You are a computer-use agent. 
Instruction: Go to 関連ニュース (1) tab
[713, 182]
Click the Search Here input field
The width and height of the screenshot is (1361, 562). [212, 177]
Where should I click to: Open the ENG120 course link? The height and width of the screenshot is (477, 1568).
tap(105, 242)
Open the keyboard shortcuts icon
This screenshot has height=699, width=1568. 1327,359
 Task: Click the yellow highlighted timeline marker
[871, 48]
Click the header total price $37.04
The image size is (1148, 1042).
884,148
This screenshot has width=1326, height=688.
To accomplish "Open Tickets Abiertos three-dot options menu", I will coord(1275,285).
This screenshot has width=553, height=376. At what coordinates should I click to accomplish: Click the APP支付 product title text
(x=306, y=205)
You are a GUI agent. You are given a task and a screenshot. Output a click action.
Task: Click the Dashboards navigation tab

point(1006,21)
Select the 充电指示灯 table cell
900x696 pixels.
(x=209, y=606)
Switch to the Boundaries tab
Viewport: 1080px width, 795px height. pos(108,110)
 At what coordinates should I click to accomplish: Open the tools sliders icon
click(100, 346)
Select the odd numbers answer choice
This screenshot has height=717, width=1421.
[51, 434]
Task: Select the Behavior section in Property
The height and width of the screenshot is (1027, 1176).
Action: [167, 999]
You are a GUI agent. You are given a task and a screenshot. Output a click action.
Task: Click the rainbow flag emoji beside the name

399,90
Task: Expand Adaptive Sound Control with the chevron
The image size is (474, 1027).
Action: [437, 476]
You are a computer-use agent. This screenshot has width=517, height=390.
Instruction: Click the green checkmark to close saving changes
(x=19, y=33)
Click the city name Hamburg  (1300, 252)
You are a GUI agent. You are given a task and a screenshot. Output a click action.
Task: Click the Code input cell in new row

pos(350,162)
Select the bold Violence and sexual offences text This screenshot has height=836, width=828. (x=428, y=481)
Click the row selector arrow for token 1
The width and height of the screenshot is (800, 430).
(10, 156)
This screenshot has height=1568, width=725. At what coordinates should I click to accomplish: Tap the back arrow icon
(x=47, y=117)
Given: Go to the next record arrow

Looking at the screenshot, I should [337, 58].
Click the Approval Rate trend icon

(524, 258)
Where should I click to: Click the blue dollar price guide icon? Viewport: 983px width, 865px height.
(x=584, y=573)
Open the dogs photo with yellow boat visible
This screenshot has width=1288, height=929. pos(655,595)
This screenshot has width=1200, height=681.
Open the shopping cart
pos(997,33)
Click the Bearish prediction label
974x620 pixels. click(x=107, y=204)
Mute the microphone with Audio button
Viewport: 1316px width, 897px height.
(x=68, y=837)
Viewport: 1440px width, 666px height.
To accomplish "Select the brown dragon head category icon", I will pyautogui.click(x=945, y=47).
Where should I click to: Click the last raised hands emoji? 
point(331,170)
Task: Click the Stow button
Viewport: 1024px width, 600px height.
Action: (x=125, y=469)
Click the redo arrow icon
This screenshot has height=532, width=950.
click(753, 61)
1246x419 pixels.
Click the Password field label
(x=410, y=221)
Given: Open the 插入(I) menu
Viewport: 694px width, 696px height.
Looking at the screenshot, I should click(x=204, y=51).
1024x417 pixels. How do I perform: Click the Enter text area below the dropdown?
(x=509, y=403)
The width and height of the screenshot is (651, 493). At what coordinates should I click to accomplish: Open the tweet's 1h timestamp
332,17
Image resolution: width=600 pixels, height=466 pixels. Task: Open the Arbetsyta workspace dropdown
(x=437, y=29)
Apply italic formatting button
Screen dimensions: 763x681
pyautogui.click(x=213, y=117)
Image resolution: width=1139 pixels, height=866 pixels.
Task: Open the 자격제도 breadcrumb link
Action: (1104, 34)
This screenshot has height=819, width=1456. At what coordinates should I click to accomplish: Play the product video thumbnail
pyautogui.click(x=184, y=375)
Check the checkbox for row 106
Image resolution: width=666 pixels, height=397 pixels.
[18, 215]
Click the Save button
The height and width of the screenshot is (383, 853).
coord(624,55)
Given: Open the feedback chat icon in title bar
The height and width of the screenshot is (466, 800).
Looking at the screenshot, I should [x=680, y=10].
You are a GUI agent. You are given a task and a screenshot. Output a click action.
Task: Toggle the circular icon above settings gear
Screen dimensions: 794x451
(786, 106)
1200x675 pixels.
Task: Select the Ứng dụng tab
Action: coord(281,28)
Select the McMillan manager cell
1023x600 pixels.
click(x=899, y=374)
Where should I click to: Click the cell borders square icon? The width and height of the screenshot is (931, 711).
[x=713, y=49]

Work required:
Every entry must be output again exactly as it was given.

Solution for this task:
You are a computer-use agent. 
Instruction: Go to 関連ニュース (1) tab
[713, 182]
Click the Search Here input field
The width and height of the screenshot is (1361, 562). [212, 177]
Where should I click to: Open the ENG120 course link? The height and width of the screenshot is (477, 1568).
tap(105, 242)
Open the keyboard shortcuts icon
This screenshot has height=699, width=1568. 1327,359
 Task: Click the yellow highlighted timeline marker
[871, 48]
Click the header total price $37.04
The image size is (1148, 1042).
884,148
This screenshot has width=1326, height=688.
To accomplish "Open Tickets Abiertos three-dot options menu", I will coord(1275,285).
This screenshot has width=553, height=376. At what coordinates should I click to accomplish: Click the APP支付 product title text
(x=306, y=205)
You are a GUI agent. You are given a task and a screenshot. Output a click action.
Task: Click the Dashboards navigation tab

point(1006,21)
Select the 充电指示灯 table cell
900x696 pixels.
(x=209, y=606)
Switch to the Boundaries tab
Viewport: 1080px width, 795px height. pos(108,110)
 At what coordinates should I click to accomplish: Open the tools sliders icon
click(100, 346)
Select the odd numbers answer choice
This screenshot has height=717, width=1421.
[51, 434]
Task: Select the Behavior section in Property
The height and width of the screenshot is (1027, 1176).
Action: [167, 999]
You are a GUI agent. You are given a task and a screenshot. Output a click action.
Task: Click the rainbow flag emoji beside the name

399,90
Task: Expand Adaptive Sound Control with the chevron
The image size is (474, 1027).
Action: [437, 476]
You are a computer-use agent. This screenshot has width=517, height=390.
Instruction: Click the green checkmark to close saving changes
(x=19, y=33)
Click the city name Hamburg  (1300, 252)
You are a GUI agent. You are given a task and a screenshot. Output a click action.
Task: Click the Code input cell in new row

pos(350,162)
Select the bold Violence and sexual offences text This screenshot has height=836, width=828. (x=428, y=481)
Click the row selector arrow for token 1
The width and height of the screenshot is (800, 430).
(10, 156)
This screenshot has height=1568, width=725. At what coordinates should I click to accomplish: Tap the back arrow icon
(x=47, y=117)
Given: Go to the next record arrow

Looking at the screenshot, I should [337, 58].
Click the Approval Rate trend icon

(524, 258)
Where should I click to: Click the blue dollar price guide icon? Viewport: 983px width, 865px height.
(x=584, y=573)
Open the dogs photo with yellow boat visible
This screenshot has width=1288, height=929. pos(655,595)
This screenshot has width=1200, height=681.
Open the shopping cart
pos(997,33)
Click the Bearish prediction label
974x620 pixels. click(x=107, y=204)
Mute the microphone with Audio button
Viewport: 1316px width, 897px height.
(x=68, y=837)
Viewport: 1440px width, 666px height.
To accomplish "Select the brown dragon head category icon", I will pyautogui.click(x=945, y=47).
Where should I click to: Click the last raised hands emoji? 
point(331,170)
Task: Click the Stow button
Viewport: 1024px width, 600px height.
Action: (x=125, y=469)
Click the redo arrow icon
This screenshot has height=532, width=950.
click(753, 61)
1246x419 pixels.
Click the Password field label
(x=410, y=221)
Given: Open the 插入(I) menu
Viewport: 694px width, 696px height.
Looking at the screenshot, I should click(x=204, y=51).
1024x417 pixels. How do I perform: Click the Enter text area below the dropdown?
(x=509, y=403)
The width and height of the screenshot is (651, 493). At what coordinates should I click to accomplish: Open the tweet's 1h timestamp
332,17
Image resolution: width=600 pixels, height=466 pixels. Task: Open the Arbetsyta workspace dropdown
(x=437, y=29)
Apply italic formatting button
Screen dimensions: 763x681
pyautogui.click(x=213, y=117)
Image resolution: width=1139 pixels, height=866 pixels.
Task: Open the 자격제도 breadcrumb link
Action: (1104, 34)
This screenshot has height=819, width=1456. At what coordinates should I click to accomplish: Play the product video thumbnail
pyautogui.click(x=184, y=375)
Check the checkbox for row 106
Image resolution: width=666 pixels, height=397 pixels.
[18, 215]
Click the Save button
The height and width of the screenshot is (383, 853).
coord(624,55)
Given: Open the feedback chat icon in title bar
The height and width of the screenshot is (466, 800).
Looking at the screenshot, I should [x=680, y=10].
You are a GUI agent. You are given a task and a screenshot. Output a click action.
Task: Toggle the circular icon above settings gear
Screen dimensions: 794x451
(786, 106)
1200x675 pixels.
Task: Select the Ứng dụng tab
Action: coord(281,28)
Select the McMillan manager cell
1023x600 pixels.
click(x=899, y=374)
Where should I click to: Click the cell borders square icon? The width and height of the screenshot is (931, 711).
[x=713, y=49]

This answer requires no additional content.